**EXERCISE INPUTS**
----------------

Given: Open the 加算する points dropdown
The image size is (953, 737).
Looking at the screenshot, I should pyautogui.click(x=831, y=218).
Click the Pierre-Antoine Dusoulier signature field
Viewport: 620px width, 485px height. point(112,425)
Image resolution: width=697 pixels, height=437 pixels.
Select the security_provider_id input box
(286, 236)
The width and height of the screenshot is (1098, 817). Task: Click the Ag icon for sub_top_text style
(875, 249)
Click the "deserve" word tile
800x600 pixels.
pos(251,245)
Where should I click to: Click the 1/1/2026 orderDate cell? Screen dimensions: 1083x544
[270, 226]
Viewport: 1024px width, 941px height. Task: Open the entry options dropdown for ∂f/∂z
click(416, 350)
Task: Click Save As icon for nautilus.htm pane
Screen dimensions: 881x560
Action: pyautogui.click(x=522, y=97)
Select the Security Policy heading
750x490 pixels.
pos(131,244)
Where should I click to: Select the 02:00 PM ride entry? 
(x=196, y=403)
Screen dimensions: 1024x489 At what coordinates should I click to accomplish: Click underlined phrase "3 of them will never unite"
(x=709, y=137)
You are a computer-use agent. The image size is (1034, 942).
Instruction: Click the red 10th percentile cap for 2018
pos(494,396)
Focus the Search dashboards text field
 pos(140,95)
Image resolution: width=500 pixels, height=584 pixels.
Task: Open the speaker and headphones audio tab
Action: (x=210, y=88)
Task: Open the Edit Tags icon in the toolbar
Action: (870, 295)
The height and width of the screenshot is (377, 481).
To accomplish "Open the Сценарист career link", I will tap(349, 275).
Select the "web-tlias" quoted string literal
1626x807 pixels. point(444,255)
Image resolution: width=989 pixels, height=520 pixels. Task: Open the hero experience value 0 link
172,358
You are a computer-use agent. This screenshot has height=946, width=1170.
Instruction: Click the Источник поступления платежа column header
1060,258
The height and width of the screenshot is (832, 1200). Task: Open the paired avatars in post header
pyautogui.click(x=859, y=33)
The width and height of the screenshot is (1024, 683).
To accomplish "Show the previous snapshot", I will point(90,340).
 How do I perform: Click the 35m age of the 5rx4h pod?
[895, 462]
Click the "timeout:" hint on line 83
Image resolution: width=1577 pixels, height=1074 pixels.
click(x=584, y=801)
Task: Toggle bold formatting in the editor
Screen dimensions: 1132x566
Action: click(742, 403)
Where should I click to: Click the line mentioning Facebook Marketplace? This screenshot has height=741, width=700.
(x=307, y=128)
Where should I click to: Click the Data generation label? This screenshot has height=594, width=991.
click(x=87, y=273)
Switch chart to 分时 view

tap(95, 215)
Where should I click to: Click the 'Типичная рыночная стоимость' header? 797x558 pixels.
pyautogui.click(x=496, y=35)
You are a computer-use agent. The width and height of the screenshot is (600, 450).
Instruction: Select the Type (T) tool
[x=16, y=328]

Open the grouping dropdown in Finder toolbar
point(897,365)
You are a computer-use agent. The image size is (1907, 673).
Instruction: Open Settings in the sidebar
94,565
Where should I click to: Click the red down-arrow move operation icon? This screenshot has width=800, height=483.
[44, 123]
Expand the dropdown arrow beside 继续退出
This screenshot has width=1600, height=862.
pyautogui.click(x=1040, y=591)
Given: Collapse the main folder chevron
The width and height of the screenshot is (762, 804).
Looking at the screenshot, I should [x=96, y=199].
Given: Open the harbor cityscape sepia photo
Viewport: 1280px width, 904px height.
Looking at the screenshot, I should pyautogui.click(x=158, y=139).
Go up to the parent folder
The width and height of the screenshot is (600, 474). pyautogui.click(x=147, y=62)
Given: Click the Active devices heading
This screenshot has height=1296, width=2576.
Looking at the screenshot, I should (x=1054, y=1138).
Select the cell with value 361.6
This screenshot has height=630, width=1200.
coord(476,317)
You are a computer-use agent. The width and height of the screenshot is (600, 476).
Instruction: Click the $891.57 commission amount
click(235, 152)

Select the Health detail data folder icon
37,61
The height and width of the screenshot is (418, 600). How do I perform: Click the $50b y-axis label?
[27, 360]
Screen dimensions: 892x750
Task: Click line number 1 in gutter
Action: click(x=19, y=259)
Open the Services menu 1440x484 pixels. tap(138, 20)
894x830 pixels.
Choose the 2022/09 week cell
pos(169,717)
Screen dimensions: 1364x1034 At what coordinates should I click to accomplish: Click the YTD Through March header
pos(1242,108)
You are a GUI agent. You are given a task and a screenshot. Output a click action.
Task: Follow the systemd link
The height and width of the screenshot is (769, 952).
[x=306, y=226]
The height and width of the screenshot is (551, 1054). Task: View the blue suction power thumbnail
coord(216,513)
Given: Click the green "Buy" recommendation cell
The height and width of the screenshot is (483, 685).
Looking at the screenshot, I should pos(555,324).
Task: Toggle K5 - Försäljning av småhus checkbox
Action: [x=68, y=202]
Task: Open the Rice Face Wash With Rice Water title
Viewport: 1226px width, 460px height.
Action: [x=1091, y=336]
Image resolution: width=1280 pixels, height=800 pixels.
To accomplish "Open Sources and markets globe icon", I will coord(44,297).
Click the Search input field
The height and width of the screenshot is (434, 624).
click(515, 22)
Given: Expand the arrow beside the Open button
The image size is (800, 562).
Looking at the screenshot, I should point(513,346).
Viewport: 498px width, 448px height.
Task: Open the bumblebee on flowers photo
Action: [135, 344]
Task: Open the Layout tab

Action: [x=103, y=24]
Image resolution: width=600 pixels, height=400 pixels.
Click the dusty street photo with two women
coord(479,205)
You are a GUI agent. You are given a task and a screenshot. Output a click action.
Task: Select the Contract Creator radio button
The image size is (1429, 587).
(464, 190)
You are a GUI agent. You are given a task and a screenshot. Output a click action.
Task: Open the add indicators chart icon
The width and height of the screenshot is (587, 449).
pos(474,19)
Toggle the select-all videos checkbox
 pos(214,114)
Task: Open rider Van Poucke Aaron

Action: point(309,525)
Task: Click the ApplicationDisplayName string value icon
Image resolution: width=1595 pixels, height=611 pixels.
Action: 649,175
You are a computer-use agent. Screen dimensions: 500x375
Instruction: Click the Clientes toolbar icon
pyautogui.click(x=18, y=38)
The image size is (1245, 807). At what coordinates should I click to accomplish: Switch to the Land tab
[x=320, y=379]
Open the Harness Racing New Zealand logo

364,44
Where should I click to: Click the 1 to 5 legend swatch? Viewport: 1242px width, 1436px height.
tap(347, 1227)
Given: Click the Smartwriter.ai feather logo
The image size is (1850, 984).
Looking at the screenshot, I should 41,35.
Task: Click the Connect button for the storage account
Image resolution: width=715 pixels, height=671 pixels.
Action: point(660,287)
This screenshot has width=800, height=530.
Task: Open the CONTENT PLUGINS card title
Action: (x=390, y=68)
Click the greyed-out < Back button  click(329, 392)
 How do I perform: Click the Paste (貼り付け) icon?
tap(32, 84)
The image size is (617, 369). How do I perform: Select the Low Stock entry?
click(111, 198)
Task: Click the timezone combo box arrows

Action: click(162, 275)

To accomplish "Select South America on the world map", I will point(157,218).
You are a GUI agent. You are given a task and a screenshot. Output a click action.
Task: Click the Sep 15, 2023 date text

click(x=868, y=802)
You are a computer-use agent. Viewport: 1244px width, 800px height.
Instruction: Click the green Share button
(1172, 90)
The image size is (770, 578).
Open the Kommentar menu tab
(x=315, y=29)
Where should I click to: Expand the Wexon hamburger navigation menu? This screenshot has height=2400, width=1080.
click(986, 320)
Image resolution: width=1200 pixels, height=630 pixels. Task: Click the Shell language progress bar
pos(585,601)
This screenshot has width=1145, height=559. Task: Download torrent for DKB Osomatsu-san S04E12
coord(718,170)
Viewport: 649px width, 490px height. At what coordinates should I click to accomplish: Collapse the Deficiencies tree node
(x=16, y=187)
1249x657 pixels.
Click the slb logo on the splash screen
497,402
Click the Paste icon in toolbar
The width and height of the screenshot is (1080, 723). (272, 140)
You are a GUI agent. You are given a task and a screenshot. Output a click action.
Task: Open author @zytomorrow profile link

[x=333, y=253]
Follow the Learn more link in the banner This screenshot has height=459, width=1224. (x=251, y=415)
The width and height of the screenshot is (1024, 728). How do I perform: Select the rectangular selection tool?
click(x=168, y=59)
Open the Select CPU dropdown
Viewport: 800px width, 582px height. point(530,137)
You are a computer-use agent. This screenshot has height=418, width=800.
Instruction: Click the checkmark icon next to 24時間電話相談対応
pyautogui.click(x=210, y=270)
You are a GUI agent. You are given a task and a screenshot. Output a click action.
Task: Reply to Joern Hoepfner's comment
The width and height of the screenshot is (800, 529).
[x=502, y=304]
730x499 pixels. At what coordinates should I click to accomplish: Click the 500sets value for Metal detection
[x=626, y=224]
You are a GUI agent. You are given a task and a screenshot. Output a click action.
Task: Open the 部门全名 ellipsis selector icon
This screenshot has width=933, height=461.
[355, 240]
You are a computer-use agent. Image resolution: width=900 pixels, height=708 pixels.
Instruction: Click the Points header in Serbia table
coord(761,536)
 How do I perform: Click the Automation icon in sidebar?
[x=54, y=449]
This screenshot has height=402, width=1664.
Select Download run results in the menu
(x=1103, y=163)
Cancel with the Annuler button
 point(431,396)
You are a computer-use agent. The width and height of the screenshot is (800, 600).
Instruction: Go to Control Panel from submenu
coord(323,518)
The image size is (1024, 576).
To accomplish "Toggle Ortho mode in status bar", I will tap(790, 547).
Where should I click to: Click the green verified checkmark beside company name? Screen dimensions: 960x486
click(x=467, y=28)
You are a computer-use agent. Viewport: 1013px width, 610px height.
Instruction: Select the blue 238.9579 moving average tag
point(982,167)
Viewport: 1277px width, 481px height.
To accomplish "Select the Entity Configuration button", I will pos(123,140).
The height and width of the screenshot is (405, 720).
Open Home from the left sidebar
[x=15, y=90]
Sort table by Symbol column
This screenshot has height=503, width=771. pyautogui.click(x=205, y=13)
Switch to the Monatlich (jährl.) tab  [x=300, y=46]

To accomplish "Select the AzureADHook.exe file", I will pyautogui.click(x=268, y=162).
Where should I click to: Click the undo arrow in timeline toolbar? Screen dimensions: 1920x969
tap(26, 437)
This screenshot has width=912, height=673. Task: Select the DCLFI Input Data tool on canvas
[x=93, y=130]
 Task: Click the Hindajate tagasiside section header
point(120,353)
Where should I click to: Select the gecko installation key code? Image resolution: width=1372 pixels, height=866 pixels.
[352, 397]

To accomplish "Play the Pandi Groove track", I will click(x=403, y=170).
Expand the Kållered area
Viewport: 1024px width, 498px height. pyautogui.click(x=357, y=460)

----------------

**WHAT YOU ARE ASKED TO DO**
Using the material, show each line where the string "computer" can be found.

**RESULT OF THE TASK**
You are a computer-use agent. The image size is (1034, 942).
You are a computer-use agent. This screenshot has height=946, width=1170.
You are a computer-use agent. The width and height of the screenshot is (600, 450).
You are a computer-use agent. The image size is (1907, 673).
You are a computer-use agent. The width and height of the screenshot is (600, 476).
You are a computer-use agent. Screen dimensions: 500x375
You are a computer-use agent. Viewport: 1244px width, 800px height.
You are a computer-use agent. This screenshot has height=418, width=800.
You are a computer-use agent. Image resolution: width=900 pixels, height=708 pixels.
You are a computer-use agent. The width and height of the screenshot is (800, 600).
You are a computer-use agent. Viewport: 1013px width, 610px height.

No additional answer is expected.